Extract every line in the items below that contains the string "Model".

+ + + +

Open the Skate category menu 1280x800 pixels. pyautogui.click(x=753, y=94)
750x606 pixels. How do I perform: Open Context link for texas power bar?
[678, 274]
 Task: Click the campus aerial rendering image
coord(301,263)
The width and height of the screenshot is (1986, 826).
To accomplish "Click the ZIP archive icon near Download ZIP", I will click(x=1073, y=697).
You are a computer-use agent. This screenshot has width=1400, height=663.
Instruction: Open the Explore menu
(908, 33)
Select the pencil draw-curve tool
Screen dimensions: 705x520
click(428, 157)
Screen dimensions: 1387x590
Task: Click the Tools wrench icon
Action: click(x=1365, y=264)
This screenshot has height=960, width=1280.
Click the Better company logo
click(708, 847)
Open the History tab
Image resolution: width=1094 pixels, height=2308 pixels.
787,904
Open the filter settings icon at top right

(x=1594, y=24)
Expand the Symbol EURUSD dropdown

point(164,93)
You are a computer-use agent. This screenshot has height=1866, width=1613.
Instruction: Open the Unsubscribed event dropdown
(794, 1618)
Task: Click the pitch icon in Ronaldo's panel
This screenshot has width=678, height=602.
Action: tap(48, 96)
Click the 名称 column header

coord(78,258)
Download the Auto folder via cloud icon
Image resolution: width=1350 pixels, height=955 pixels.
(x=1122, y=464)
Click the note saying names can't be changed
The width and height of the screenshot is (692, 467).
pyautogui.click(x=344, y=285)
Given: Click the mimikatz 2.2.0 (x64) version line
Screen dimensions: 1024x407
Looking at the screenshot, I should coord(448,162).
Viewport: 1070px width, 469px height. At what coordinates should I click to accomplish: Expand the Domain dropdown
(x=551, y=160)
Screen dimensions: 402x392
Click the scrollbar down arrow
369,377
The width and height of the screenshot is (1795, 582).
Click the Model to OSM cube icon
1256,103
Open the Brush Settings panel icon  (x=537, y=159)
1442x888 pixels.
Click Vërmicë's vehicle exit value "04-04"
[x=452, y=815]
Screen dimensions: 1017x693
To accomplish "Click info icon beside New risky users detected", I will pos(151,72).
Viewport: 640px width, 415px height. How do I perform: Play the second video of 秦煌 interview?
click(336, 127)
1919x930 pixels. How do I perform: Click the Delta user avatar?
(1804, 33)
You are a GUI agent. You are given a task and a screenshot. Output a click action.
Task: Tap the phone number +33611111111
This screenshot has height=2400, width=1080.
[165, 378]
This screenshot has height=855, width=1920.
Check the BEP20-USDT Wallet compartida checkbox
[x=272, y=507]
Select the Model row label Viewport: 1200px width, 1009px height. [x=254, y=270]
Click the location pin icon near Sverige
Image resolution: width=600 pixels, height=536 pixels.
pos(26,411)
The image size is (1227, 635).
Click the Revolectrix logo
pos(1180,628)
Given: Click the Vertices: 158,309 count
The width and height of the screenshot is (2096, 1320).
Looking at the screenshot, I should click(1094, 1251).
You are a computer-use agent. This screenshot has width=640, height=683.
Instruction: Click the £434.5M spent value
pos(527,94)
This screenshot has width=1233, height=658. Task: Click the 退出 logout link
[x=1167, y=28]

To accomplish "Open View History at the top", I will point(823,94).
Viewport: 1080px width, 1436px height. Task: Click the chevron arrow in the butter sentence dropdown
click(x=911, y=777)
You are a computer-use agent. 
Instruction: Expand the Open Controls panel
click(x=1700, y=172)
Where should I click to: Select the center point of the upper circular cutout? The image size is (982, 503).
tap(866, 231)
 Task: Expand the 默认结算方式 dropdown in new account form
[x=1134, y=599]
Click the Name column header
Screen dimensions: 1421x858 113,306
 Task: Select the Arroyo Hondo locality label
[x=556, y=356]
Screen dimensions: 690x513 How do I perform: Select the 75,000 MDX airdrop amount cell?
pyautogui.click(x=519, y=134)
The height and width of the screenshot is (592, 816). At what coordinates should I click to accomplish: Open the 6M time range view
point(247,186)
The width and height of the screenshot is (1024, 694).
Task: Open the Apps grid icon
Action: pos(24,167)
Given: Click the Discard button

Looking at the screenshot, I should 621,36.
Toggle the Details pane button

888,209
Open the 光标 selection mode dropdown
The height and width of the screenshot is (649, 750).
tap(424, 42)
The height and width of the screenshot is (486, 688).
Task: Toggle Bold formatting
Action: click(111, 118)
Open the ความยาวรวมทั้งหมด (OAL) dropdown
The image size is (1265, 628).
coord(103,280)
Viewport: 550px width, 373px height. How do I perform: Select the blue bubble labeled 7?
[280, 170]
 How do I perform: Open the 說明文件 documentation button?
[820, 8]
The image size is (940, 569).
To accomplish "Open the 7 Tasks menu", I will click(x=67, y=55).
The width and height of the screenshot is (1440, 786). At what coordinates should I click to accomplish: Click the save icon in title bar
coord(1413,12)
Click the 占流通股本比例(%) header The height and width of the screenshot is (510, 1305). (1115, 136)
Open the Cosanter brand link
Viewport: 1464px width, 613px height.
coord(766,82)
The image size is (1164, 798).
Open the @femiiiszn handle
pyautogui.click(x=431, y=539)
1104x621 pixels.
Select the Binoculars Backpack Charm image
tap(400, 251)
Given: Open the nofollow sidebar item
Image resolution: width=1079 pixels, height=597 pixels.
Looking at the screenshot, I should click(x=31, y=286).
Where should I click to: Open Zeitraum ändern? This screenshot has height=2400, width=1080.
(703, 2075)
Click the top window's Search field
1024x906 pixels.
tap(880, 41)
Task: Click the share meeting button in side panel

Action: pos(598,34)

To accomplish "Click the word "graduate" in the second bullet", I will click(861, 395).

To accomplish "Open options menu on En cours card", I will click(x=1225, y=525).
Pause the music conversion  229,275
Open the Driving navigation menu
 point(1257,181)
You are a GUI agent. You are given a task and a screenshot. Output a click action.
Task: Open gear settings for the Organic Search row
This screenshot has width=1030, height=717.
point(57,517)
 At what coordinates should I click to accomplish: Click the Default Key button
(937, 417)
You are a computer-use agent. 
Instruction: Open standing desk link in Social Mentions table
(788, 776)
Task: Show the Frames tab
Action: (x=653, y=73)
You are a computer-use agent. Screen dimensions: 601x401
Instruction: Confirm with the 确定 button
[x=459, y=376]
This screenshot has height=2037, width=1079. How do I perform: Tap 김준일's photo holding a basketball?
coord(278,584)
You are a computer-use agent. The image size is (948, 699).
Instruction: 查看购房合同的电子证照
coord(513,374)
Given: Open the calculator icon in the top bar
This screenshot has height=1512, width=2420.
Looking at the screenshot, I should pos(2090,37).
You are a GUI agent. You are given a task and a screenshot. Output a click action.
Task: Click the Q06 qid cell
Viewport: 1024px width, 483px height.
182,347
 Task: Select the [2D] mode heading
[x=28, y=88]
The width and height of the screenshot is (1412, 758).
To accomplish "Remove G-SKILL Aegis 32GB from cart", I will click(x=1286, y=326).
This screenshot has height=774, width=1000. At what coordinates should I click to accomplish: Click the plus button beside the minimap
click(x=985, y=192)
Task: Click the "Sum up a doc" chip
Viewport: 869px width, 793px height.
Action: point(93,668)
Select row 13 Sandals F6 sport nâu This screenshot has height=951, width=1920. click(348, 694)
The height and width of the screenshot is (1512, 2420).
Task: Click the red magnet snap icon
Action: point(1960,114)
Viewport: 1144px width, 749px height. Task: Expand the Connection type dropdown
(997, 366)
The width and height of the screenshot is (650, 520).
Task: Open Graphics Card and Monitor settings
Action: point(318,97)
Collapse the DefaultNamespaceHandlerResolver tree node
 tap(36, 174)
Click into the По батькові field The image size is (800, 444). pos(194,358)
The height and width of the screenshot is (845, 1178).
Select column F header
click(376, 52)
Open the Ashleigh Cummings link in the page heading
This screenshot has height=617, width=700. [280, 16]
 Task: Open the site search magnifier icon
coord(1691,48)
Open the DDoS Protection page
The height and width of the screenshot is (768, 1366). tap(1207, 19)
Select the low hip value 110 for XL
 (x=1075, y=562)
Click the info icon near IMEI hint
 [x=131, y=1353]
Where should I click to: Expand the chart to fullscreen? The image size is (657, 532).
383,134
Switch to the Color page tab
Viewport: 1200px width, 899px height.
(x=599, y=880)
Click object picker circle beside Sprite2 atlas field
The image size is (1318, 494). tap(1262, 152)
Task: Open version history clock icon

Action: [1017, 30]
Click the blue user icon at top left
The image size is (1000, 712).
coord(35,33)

+ + + +

■ **Exercise response**
Click the Model to OSM cube icon
Select the Model row label Viewport: 1200px width, 1009px height. [x=254, y=270]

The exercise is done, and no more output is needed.